_Exercise_
A faithful transcription of the entries below is required.

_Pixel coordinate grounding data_
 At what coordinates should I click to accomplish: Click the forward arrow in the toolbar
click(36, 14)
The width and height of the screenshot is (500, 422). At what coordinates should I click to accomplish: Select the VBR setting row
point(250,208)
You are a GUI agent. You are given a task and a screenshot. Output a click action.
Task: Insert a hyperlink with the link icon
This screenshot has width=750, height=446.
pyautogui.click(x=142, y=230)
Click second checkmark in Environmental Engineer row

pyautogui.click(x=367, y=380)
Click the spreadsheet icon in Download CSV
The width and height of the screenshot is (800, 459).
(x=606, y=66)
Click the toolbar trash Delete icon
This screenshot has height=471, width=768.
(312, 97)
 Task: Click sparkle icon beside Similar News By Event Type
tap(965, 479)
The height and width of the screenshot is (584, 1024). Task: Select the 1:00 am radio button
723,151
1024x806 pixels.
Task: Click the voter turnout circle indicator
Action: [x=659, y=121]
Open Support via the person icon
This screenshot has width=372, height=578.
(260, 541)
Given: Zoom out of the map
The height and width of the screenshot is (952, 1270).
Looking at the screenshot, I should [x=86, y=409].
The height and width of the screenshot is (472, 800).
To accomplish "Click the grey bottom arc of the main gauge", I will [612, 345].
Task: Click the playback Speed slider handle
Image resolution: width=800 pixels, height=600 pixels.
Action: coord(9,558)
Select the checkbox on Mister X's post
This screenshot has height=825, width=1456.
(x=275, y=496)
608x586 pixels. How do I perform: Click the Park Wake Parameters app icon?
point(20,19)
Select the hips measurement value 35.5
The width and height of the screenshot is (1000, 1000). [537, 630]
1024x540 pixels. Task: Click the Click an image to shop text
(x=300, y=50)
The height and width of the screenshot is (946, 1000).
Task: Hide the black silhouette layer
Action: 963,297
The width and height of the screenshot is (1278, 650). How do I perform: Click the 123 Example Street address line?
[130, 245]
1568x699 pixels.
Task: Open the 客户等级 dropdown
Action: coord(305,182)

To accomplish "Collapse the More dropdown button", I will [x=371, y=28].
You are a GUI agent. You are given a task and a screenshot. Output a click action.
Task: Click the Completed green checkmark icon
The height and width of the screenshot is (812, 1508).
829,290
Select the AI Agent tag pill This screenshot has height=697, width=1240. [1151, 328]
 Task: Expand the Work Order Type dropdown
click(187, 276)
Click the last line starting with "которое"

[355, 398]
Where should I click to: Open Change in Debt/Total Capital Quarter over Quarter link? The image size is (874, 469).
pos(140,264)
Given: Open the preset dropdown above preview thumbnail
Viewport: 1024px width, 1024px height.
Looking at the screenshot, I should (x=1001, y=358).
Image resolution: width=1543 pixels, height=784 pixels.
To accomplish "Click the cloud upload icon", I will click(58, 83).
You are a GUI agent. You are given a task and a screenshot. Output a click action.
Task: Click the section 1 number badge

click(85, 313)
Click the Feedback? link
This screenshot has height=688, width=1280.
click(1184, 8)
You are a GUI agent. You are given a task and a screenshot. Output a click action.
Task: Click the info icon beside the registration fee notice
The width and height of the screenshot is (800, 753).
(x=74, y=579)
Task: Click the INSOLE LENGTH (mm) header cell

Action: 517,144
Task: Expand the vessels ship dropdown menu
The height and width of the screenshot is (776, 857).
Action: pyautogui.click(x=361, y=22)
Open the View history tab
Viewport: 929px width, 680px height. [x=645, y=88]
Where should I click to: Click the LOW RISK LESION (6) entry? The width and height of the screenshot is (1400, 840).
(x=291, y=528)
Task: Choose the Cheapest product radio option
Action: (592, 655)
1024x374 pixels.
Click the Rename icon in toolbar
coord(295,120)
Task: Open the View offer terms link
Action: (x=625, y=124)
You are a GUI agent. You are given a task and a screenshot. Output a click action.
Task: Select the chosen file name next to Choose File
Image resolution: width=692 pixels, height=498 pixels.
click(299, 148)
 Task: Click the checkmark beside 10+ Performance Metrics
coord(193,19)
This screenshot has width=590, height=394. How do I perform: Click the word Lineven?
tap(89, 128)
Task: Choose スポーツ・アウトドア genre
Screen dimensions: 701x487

_Answer for this exercise_
 At what coordinates should I click to accomplish: Click the forward arrow in the toolbar
click(36, 14)
The width and height of the screenshot is (500, 422). At what coordinates should I click to accomplish: Select the VBR setting row
point(250,208)
You are a GUI agent. You are given a task and a screenshot. Output a click action.
Task: Insert a hyperlink with the link icon
This screenshot has width=750, height=446.
pyautogui.click(x=142, y=230)
Click second checkmark in Environmental Engineer row

pyautogui.click(x=367, y=380)
Click the spreadsheet icon in Download CSV
The width and height of the screenshot is (800, 459).
(x=606, y=66)
Click the toolbar trash Delete icon
This screenshot has height=471, width=768.
(312, 97)
 Task: Click sparkle icon beside Similar News By Event Type
tap(965, 479)
The height and width of the screenshot is (584, 1024). Task: Select the 1:00 am radio button
723,151
1024x806 pixels.
Task: Click the voter turnout circle indicator
Action: [x=659, y=121]
Open Support via the person icon
This screenshot has width=372, height=578.
(260, 541)
Given: Zoom out of the map
The height and width of the screenshot is (952, 1270).
Looking at the screenshot, I should [x=86, y=409].
The height and width of the screenshot is (472, 800).
To accomplish "Click the grey bottom arc of the main gauge", I will [612, 345].
Task: Click the playback Speed slider handle
Image resolution: width=800 pixels, height=600 pixels.
Action: coord(9,558)
Select the checkbox on Mister X's post
This screenshot has height=825, width=1456.
(x=275, y=496)
608x586 pixels. How do I perform: Click the Park Wake Parameters app icon?
point(20,19)
Select the hips measurement value 35.5
The width and height of the screenshot is (1000, 1000). [537, 630]
1024x540 pixels. Task: Click the Click an image to shop text
(x=300, y=50)
The height and width of the screenshot is (946, 1000).
Task: Hide the black silhouette layer
Action: 963,297
The width and height of the screenshot is (1278, 650). How do I perform: Click the 123 Example Street address line?
[130, 245]
1568x699 pixels.
Task: Open the 客户等级 dropdown
Action: coord(305,182)

To accomplish "Collapse the More dropdown button", I will [x=371, y=28].
You are a GUI agent. You are given a task and a screenshot. Output a click action.
Task: Click the Completed green checkmark icon
The height and width of the screenshot is (812, 1508).
829,290
Select the AI Agent tag pill This screenshot has height=697, width=1240. [1151, 328]
 Task: Expand the Work Order Type dropdown
click(187, 276)
Click the last line starting with "которое"

[355, 398]
Where should I click to: Open Change in Debt/Total Capital Quarter over Quarter link? The image size is (874, 469).
pos(140,264)
Given: Open the preset dropdown above preview thumbnail
Viewport: 1024px width, 1024px height.
Looking at the screenshot, I should (x=1001, y=358).
Image resolution: width=1543 pixels, height=784 pixels.
To accomplish "Click the cloud upload icon", I will click(58, 83).
You are a GUI agent. You are given a task and a screenshot. Output a click action.
Task: Click the section 1 number badge

click(85, 313)
Click the Feedback? link
This screenshot has height=688, width=1280.
click(1184, 8)
You are a GUI agent. You are given a task and a screenshot. Output a click action.
Task: Click the info icon beside the registration fee notice
The width and height of the screenshot is (800, 753).
(x=74, y=579)
Task: Click the INSOLE LENGTH (mm) header cell

Action: 517,144
Task: Expand the vessels ship dropdown menu
The height and width of the screenshot is (776, 857).
Action: pyautogui.click(x=361, y=22)
Open the View history tab
Viewport: 929px width, 680px height. [x=645, y=88]
Where should I click to: Click the LOW RISK LESION (6) entry? The width and height of the screenshot is (1400, 840).
(x=291, y=528)
Task: Choose the Cheapest product radio option
Action: (592, 655)
1024x374 pixels.
Click the Rename icon in toolbar
coord(295,120)
Task: Open the View offer terms link
Action: (x=625, y=124)
You are a GUI agent. You are given a task and a screenshot. Output a click action.
Task: Select the chosen file name next to Choose File
Image resolution: width=692 pixels, height=498 pixels.
click(299, 148)
 Task: Click the checkmark beside 10+ Performance Metrics
coord(193,19)
This screenshot has width=590, height=394. How do I perform: Click the word Lineven?
tap(89, 128)
Task: Choose スポーツ・アウトドア genre
Screen dimensions: 701x487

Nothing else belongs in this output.